Did You Ever Wonder if They Have A Quota?

Missouri’s attorney general sues the city of Marshfield for illegal traffic ticket quota scheme.

Missouri Attorney General Eric Schmitt is suing the city of Marshfield for the alleged ticket quota scheme. Additionally, the lawsuit alleges efforts by the chief of police to intimidate whistleblowers.

In the lawsuit, the attorney general’s office claims “the Department and the Chief of Police are motivated not by a concern for public safety, but rather to generate revenue for the City of Marshfield.”

The attorney general alleges on information and belief Chief Doug Fannen, on behalf of the City of Marshfield, gave department employees instruction to write sixteen citations per month and informed those officers that their performance evaluations would reflect whether the officer has issued those sixteen citations.

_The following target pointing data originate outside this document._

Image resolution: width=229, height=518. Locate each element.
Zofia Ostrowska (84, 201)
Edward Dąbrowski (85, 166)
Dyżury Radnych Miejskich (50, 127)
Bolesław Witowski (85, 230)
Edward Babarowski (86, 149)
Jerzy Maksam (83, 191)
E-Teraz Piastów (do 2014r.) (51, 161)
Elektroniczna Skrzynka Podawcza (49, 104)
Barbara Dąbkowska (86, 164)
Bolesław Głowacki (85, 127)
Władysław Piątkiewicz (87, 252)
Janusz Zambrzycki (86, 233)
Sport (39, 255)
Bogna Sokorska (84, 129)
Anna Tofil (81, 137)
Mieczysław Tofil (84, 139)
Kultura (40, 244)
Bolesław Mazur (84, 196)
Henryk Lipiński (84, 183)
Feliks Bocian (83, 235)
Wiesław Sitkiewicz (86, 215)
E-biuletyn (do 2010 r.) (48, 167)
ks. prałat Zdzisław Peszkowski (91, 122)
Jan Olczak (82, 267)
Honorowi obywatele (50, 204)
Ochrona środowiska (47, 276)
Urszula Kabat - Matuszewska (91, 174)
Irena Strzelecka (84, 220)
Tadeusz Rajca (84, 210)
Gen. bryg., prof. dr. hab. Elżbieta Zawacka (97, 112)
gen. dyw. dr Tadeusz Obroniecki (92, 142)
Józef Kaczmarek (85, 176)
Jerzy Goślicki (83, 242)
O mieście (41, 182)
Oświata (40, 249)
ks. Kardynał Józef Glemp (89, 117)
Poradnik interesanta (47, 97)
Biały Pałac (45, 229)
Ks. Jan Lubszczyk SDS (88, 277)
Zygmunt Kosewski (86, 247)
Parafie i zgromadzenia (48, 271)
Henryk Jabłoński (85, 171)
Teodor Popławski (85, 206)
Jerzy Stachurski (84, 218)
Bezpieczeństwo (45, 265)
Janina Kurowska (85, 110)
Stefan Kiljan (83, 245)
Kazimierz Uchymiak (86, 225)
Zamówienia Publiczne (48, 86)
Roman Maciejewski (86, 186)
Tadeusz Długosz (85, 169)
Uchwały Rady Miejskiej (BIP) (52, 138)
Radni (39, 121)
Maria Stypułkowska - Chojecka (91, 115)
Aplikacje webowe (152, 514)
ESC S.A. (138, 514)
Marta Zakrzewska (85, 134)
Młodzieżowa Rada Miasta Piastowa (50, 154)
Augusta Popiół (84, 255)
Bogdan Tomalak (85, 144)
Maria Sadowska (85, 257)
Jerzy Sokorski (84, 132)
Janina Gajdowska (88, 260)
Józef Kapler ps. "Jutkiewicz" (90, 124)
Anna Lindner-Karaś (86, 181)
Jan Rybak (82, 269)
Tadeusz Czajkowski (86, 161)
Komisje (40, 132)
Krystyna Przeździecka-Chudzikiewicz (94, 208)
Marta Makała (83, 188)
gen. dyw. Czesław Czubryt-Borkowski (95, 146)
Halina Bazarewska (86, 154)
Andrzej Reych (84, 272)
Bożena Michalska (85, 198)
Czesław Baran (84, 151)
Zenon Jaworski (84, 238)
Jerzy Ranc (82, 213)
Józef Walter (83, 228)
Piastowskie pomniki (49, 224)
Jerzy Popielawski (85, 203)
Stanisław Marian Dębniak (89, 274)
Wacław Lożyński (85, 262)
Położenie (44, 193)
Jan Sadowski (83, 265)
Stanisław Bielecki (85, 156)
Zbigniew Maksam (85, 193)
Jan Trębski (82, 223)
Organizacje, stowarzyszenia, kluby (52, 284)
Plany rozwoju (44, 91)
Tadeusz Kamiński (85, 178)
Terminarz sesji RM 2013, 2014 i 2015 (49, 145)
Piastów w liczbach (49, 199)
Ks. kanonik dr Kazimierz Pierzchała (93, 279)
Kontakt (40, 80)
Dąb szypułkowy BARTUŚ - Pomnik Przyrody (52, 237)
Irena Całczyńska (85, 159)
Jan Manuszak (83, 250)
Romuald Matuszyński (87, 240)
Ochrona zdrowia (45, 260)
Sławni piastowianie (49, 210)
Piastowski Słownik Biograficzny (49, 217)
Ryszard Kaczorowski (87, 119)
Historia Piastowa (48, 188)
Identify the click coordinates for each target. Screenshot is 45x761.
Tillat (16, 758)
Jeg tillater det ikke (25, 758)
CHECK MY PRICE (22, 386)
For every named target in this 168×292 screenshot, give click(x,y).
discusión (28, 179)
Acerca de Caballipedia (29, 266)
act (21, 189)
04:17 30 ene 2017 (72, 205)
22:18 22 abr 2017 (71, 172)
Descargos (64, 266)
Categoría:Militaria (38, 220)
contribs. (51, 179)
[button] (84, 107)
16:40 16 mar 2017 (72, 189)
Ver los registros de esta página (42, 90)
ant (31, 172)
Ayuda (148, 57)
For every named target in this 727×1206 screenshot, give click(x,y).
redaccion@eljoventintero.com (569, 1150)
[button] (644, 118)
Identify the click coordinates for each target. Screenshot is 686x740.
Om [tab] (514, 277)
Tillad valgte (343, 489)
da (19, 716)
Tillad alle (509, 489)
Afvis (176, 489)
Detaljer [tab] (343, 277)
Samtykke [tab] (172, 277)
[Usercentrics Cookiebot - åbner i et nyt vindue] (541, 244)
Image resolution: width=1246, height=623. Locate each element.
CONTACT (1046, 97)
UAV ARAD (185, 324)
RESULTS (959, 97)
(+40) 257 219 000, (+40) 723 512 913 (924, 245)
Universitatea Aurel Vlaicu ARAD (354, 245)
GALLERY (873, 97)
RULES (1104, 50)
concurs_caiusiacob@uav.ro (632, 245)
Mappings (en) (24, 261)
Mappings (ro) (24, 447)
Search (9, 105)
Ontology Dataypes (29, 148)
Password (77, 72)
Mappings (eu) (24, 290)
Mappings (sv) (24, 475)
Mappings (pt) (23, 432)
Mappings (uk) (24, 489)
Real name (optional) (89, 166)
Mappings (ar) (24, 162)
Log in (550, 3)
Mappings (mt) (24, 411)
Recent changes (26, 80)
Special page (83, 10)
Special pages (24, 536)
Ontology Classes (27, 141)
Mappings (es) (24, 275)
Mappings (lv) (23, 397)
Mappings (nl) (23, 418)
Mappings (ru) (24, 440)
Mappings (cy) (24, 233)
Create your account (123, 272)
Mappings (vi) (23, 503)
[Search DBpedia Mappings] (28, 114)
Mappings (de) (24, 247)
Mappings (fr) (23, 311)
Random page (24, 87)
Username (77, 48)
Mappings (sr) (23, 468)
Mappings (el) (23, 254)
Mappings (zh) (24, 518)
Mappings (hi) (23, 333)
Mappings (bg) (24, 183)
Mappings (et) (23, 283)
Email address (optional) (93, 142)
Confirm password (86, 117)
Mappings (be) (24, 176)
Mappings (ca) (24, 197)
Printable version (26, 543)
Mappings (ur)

The lawsuit alleges that the chief of police began posting officers’ monthly traffic citation statistics to the department bulletin board, but briefly stopped after the Missouri Attorney General’s Office sued the city of Diamond in April of 2019 for enforcing a traffic ticket quota. Additionally, the lawsuit alleges that the Marshfield chief of police stated that the city of Diamond chief “messed up” by documenting a quota policy and that he had never written down his quota policy.

To back up allegations of a traffic ticket quota scheme, the lawsuit office notes the city of Marshfield’s traffic stop statistics submitted to the Attorney General’s Office. The number of citations issued by Marshfield police officers in the past years: in 2016, the total number of citations was 383, in 2017 that number increased to 646, and in 2018 that number jumped to 1,386. The number of warnings issued by Marshfield police decreased from 982 in 2016 to 787 in 2018. Additionally, the number of citations issued by Marshfield officers on the Interstate highway increased from zero in 2016 to eight in 2017 and then jumped to 241 in 2018.

Additionally, the lawsuit also includes minutes from the board of aldermen meetings showing the city of Marshfield’s decision to hire a “traffic enforcement officer” within the Marshfield Police Department. This position would be paid by revenue generated from traffic tickets, and the traffic enforcement officer would be required to write at least nine citations per shift or 144 citations per month.

Lastly, the lawsuit alleges, on information and belief, that an officer employed by the Marshfield Police Department confronted the chief of police in early 2019 and stated that traffic ticket quotas are illegal under Missouri law. On information and belief, this officer resigned after reportedly receiving disparate treatment from the chief after raising concerns about the traffic ticket quota. The lawsuit also alleges the chief of police and/or a direct report to the chief of police approached the Webster County Prosecuting Attorney to discuss pursuing a felony charge against the resigned officer for an unrelated issue. Schmitt then says the chief of police then allegedly asked an officer to relay a message to the resigned officer that if he talked to the attorney general’s office about the traffic ticket quota scheme, that the chief of police would pursue a felony charge against that officer for that unrelated charge.